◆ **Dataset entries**
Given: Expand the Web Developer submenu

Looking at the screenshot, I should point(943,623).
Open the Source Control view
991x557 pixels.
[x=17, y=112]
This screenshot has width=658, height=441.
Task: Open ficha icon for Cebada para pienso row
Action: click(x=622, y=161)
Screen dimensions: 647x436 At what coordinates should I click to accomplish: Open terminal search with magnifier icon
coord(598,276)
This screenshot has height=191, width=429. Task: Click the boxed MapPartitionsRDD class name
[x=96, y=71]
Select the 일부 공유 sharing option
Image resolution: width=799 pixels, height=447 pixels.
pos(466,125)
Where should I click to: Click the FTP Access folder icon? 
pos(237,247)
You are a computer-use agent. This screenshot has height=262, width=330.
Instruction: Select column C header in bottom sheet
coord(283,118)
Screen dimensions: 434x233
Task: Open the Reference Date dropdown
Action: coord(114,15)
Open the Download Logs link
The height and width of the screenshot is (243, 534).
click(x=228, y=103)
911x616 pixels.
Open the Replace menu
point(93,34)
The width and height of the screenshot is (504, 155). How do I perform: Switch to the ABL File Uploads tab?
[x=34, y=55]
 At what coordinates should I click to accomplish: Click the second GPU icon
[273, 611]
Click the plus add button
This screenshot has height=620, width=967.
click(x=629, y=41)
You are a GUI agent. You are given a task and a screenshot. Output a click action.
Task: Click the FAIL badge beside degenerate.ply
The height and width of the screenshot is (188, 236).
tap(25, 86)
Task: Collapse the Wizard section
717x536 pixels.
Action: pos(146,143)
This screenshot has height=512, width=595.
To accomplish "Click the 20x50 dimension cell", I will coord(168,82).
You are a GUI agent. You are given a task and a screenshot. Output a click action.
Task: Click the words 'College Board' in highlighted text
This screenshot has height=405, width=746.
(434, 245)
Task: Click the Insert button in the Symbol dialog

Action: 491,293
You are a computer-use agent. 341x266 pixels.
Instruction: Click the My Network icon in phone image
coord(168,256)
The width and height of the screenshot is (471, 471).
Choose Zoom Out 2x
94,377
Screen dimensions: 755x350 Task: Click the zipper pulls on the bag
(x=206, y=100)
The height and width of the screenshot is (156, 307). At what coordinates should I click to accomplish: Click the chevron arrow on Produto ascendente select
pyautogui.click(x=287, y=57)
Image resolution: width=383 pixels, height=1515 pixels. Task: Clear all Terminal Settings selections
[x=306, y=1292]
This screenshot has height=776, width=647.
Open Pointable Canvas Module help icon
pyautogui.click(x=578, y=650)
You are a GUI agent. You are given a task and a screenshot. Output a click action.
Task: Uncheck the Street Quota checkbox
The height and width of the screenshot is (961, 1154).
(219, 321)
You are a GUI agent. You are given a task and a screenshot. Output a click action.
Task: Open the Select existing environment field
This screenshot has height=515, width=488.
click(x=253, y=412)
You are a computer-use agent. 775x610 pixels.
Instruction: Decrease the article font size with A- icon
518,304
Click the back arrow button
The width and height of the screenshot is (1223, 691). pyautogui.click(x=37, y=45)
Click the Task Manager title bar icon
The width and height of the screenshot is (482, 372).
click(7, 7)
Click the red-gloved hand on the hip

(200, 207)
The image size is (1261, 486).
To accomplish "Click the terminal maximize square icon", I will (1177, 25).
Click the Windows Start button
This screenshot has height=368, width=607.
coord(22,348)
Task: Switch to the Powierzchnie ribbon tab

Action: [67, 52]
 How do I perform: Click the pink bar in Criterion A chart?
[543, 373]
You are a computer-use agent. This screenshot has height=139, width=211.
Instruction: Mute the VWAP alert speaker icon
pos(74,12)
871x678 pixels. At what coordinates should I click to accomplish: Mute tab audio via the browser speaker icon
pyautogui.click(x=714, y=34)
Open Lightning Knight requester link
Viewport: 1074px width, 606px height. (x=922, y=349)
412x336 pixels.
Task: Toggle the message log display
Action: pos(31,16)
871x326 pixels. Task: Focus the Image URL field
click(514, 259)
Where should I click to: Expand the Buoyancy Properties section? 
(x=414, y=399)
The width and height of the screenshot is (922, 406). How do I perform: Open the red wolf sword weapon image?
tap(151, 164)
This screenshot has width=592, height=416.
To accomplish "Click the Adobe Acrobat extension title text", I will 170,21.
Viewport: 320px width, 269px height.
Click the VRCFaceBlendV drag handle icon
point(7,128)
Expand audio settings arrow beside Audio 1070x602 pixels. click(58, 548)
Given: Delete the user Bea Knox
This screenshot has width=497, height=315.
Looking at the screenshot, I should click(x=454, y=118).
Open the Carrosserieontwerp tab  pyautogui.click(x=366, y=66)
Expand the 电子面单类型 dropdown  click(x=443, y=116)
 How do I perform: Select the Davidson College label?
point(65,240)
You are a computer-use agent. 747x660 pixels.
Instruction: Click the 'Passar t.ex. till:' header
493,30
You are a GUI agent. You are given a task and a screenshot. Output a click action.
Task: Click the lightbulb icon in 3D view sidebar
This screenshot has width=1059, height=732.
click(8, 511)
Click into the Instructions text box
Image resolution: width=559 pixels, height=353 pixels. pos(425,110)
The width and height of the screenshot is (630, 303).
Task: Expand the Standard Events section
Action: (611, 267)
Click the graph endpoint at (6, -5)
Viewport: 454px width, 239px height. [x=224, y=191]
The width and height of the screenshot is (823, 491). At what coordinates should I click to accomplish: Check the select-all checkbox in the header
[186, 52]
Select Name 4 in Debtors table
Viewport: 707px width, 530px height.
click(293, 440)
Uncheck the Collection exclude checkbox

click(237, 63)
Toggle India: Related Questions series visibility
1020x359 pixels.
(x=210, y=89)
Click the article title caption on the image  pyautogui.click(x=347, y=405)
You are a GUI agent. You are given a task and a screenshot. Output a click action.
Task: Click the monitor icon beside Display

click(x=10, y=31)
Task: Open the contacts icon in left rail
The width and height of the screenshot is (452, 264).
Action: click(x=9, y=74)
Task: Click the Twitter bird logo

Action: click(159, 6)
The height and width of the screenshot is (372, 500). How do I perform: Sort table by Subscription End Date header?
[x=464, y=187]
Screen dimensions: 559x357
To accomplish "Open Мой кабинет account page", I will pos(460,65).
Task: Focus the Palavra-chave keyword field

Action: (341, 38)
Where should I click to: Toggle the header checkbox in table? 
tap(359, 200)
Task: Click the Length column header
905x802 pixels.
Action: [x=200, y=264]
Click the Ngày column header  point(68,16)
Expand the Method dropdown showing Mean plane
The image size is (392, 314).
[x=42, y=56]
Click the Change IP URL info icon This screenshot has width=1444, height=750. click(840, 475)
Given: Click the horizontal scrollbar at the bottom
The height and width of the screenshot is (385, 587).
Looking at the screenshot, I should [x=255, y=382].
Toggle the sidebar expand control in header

◆ **PROBLEM**
Out of the data above, give again only the lines starting at the one holding "Where should I click to: Expand" and ending at the one holding "Open the Carrosserieontwerp", unchanged.

◆ **TASK RESULT**
Where should I click to: Expand the Buoyancy Properties section? 
(x=414, y=399)
The width and height of the screenshot is (922, 406). How do I perform: Open the red wolf sword weapon image?
tap(151, 164)
This screenshot has width=592, height=416.
To accomplish "Click the Adobe Acrobat extension title text", I will 170,21.
Viewport: 320px width, 269px height.
Click the VRCFaceBlendV drag handle icon
point(7,128)
Expand audio settings arrow beside Audio 1070x602 pixels. click(58, 548)
Given: Delete the user Bea Knox
This screenshot has width=497, height=315.
Looking at the screenshot, I should click(x=454, y=118).
Open the Carrosserieontwerp tab  pyautogui.click(x=366, y=66)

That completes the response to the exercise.